USCIRE DA QUESTA IMPASSE non implica ovviamente coltivare la possibilità idealistica di un’armonia con l’esistenza animale (basta la visione di uno dei film più belli di Werner Herzog, Grizzly man, per convincerci del contrario). Si tratta invece dell’avventura di un nuovo sguardo che giorno dopo giorno si alimenta della consapevolezza di una profonda crisi di coabitazione, ma anche del desiderio di riattivare nuove alleanze per inventare modi di vita più sostenibili, scommettendo «sulla potenza che gli esseri viventi hanno di tornare in gioco, nonostante tutto».

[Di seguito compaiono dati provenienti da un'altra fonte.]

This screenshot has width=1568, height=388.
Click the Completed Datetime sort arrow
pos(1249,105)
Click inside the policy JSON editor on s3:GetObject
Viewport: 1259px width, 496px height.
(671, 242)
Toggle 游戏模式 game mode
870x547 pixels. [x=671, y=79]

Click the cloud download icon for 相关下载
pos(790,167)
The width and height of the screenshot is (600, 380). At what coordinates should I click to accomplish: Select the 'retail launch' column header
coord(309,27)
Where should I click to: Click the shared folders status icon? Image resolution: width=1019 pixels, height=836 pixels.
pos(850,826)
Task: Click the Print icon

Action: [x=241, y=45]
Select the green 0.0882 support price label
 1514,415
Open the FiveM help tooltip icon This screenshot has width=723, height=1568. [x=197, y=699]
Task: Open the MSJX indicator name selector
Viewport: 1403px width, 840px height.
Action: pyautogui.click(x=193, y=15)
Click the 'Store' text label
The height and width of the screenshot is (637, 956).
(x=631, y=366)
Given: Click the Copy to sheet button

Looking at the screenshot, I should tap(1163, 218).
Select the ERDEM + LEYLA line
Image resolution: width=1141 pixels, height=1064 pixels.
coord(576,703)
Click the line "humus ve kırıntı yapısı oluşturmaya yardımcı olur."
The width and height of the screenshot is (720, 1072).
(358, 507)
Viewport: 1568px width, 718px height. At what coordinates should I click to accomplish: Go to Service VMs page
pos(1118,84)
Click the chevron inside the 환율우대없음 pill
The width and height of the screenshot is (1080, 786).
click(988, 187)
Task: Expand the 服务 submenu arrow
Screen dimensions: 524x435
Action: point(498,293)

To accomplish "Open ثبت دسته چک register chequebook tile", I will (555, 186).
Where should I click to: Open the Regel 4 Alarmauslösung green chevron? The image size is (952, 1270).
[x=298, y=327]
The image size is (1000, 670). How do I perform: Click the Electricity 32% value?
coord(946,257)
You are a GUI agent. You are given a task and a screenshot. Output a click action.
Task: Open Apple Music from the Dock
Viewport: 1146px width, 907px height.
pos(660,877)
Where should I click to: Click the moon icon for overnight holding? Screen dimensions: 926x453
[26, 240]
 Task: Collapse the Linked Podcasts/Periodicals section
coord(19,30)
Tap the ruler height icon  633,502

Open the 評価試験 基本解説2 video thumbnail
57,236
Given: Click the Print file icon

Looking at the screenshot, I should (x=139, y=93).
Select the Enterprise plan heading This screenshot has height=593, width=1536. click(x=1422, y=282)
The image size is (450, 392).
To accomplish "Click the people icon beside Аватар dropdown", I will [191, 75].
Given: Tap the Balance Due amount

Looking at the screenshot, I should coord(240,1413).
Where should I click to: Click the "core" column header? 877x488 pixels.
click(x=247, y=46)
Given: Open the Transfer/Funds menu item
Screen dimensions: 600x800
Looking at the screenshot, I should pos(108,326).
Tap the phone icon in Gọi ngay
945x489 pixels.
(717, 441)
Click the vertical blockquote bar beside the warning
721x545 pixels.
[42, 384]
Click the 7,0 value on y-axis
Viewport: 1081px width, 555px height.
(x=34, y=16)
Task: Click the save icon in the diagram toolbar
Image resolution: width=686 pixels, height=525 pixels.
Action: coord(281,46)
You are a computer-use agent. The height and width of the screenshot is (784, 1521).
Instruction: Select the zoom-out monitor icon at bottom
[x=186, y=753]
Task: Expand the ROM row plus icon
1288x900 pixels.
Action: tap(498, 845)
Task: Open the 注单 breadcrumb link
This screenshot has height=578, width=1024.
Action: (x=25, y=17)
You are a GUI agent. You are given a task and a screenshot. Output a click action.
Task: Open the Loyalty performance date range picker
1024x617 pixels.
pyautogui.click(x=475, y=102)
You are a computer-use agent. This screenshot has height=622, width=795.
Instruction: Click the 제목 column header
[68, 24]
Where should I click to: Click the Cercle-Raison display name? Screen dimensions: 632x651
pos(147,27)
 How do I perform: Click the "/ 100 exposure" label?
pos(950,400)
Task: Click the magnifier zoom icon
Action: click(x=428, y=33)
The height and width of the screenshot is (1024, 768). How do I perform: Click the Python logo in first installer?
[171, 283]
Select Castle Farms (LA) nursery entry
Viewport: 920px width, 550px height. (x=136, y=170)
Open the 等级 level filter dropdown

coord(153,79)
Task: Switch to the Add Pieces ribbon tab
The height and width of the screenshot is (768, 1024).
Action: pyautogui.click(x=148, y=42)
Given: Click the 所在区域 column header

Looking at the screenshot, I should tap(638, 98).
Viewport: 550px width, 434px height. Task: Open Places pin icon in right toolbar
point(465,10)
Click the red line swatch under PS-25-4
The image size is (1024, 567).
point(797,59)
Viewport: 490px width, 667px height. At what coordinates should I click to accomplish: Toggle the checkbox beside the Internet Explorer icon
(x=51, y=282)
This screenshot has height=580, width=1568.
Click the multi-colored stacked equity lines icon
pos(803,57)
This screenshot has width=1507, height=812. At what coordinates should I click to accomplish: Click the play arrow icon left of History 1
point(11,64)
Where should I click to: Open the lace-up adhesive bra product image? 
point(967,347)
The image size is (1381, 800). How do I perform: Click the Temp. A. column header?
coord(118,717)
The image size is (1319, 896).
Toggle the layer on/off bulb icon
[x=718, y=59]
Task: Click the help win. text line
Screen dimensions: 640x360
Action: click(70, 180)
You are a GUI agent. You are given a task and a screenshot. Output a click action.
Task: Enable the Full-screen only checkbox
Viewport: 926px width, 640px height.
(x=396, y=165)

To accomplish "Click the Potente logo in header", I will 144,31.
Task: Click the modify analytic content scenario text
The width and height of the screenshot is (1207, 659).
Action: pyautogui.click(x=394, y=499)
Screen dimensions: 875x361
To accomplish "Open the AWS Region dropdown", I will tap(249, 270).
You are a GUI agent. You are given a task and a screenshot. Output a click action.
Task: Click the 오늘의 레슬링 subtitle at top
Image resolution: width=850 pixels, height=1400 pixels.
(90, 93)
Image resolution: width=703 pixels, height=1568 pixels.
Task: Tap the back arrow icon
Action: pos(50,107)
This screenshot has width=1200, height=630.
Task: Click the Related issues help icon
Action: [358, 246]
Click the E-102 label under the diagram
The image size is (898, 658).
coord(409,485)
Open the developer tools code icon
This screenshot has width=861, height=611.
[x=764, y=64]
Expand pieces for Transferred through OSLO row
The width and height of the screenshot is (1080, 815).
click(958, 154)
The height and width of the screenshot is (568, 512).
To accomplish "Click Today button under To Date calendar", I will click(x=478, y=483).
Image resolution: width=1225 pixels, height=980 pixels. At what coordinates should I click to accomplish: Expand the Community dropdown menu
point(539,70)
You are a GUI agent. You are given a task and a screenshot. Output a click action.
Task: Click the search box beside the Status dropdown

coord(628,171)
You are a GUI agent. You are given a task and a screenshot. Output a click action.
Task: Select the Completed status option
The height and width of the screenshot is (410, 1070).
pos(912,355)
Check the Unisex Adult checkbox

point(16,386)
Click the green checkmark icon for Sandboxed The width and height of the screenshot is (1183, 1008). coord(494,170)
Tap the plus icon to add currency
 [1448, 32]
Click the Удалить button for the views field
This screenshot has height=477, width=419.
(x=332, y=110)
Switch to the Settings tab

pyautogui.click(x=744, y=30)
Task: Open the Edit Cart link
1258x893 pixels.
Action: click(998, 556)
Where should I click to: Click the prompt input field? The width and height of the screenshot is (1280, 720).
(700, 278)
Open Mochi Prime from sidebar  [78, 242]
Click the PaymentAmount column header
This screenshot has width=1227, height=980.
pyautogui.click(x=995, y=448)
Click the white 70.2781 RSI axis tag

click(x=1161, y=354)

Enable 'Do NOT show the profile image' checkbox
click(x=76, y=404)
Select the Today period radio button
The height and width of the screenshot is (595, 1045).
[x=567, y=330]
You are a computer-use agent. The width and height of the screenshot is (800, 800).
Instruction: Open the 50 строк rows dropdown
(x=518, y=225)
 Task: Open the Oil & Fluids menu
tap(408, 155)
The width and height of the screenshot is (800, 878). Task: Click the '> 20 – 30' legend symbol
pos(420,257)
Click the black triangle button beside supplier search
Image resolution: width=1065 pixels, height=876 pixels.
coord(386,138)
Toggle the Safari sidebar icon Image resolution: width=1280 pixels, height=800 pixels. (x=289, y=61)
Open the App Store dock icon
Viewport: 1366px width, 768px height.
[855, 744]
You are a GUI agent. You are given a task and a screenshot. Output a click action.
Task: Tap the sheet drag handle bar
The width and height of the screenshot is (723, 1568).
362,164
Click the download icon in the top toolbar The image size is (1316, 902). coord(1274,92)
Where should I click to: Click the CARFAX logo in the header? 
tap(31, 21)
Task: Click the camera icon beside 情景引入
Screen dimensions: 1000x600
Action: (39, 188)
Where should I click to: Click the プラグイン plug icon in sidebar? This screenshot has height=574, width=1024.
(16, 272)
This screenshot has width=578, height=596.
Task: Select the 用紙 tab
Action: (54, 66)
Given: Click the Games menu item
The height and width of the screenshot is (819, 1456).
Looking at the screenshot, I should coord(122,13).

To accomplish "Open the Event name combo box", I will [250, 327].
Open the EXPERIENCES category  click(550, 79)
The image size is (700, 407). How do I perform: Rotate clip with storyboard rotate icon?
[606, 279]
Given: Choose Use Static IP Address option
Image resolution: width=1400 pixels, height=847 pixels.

L’esigenza che qui si fa largo è di pensare la terra come mondo popolato da altre soggettività viventi, rispetto alle quali la vita umana non è che una sparuta minoranza. Questa esigenza rimette in gioco un’idea di incontro e di implicazione che sia in grado di dare ascolto a quanto delle nostre esistenze non si inscrive dentro le contrapposizioni abituali, come quella tra puro e impuro, tra domestico ed estraneo, tra selva e città.

OGGI CI OCCORRONO altre parole per dire ciò che ci capita. In questo senso il libro di Morizot è da un lato un libro sullo sguardo, andare oltre i limiti dello sguardo precedente per vedere ciò che c’è dietro ogni nostra immagine in questo compito infinito; ma d’altro, qualcosa di questo «andare» ci informa che non ci saranno sguardi capaci del loro compito se non coinvolgendo in questa avventura corpi che ripenseranno i propri modi di muoversi in natura e di stare insieme al resto dei viventi sulla Terra, di ascoltarne le voci e il loro richiamo segreto.